How long he sat there he did not know. But now there were streaks of orange-red in the mauve sky. It was not the same promise given by the sun to Terra, but with it came the feeling that his decision had been rightly made.

Storm faced the band of growing color, raising his arms and holding up into that light first his bared knife and then his stun rod—the arms of a warrior—to be blessed by the sun. He pointed them first at the life-giving heat in the sky and then at the earth, the substance from which the Faraway Gods had fashioned the People in the long ago. He had not the right, as had a Singer, to call upon those forces he believed existed, and possibly, this far from the land of the Dineh, the Faraway Gods could not, would not listen. Yet something within Storm held the belief that they could and did.

“Beauty is around me—

This one walks in beauty—

Good is around me—

This one walks in beauty—”

Perhaps the words he recalled were not the right ones, perhaps he did wrong to pre-empt the powers of a Singer. But he thought that the Old Ones would understand.

CHAPTER SIX
 

T
he wind that had drawn Storm to this little height died away. With a soft, coaxing whine Surra pressed against his leg and bumped her head against the hand that had dropped from his knife hilt. He heard the chittering of the meerkats in the grass. Above, a perfectly shaped black silhouette on the dawn sky, Baku mounted to greet the new day in the freedom of the upper air. Storm breathed deeply. His feeling of loss and loneliness dimmed as he returned to the trail camp to make his farewells.

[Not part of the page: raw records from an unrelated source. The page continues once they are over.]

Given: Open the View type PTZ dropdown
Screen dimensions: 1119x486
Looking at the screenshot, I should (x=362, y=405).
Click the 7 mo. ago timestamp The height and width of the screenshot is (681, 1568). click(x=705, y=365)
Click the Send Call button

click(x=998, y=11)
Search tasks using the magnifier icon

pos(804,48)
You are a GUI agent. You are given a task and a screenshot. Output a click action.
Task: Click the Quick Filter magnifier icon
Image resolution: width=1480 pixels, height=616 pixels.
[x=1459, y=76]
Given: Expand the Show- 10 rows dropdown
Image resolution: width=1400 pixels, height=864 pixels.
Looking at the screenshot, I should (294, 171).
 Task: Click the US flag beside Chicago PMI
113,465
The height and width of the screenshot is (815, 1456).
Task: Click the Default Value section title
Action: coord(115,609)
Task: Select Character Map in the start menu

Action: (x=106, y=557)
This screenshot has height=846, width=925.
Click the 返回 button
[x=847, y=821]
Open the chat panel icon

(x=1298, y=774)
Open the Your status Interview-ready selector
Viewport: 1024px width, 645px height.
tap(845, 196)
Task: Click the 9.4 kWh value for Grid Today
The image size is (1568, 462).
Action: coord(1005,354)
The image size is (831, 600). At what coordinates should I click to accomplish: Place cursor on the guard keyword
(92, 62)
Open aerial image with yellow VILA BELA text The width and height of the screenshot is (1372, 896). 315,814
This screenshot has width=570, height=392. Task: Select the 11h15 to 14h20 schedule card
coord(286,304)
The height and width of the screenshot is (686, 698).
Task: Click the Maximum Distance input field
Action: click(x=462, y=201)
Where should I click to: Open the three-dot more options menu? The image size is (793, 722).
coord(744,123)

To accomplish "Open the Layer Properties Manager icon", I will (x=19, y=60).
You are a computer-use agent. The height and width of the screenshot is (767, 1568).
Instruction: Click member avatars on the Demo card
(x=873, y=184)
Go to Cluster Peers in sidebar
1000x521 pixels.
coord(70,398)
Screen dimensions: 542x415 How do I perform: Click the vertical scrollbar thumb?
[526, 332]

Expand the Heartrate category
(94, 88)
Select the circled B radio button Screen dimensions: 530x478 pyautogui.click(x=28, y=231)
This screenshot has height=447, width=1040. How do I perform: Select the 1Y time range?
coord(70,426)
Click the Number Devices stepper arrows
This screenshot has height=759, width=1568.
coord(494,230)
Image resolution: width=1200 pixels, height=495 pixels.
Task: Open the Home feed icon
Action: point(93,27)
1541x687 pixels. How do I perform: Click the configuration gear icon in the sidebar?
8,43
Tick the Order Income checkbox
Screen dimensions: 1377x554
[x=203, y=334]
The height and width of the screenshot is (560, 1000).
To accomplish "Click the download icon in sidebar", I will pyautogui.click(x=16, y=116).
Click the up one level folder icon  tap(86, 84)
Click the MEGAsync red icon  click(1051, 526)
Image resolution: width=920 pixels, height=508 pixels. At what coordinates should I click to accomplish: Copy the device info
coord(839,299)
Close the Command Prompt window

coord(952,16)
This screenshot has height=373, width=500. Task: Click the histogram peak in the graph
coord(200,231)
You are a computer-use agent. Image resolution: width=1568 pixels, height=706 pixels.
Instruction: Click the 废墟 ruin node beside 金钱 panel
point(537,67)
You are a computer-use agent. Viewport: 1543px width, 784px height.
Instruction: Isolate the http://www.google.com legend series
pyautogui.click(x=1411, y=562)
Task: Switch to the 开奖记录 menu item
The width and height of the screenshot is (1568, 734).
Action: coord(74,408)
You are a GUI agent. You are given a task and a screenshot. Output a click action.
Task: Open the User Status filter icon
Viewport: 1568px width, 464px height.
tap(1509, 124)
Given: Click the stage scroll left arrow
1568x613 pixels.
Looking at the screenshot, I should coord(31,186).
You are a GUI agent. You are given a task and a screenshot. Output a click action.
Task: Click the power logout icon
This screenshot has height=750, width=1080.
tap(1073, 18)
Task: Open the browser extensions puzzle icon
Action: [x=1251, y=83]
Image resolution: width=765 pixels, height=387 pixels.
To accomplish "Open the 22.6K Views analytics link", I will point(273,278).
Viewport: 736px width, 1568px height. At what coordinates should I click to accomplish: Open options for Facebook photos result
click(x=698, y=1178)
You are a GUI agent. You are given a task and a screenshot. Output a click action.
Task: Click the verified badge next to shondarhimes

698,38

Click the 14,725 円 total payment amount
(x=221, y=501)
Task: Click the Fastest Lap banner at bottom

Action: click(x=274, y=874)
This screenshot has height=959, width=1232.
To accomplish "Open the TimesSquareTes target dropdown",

A short appraisal of Sorenson’s preparations told the Terran that the Survey man was as competent as Larkin about the details of packing. The party was a small one: Sorenson himself, the settler pack master, Mac Foyle, and three Norbies, among whom Storm was not too surprised to find Gorgol. He raised his hand in greeting to the young native hunter, as he led his pack mare along to be lined with the others.

Foyle eyed this addition to the train with some astonishment, for the meerkats clung to the top of the mare’s pack and in addition she bore an improvised perch rigged for Baku. Surra trotted on her own four paws, well able to match the ambling pace of the pack animals.

“Those are a couple of tricky riders you got there,” Foyle hailed the Terran. “What are they, young fella? Monkeys? I heard tell of monkeys but I’ve never seen ’em.”

“Meerkats,” supplied Storm.

“From Terra, eh?” Foyle tested a lashing, looked over the mare’s rig with approval, and then brought up his own riding horse. “Smart lookin’ little tykes—what are they good for?”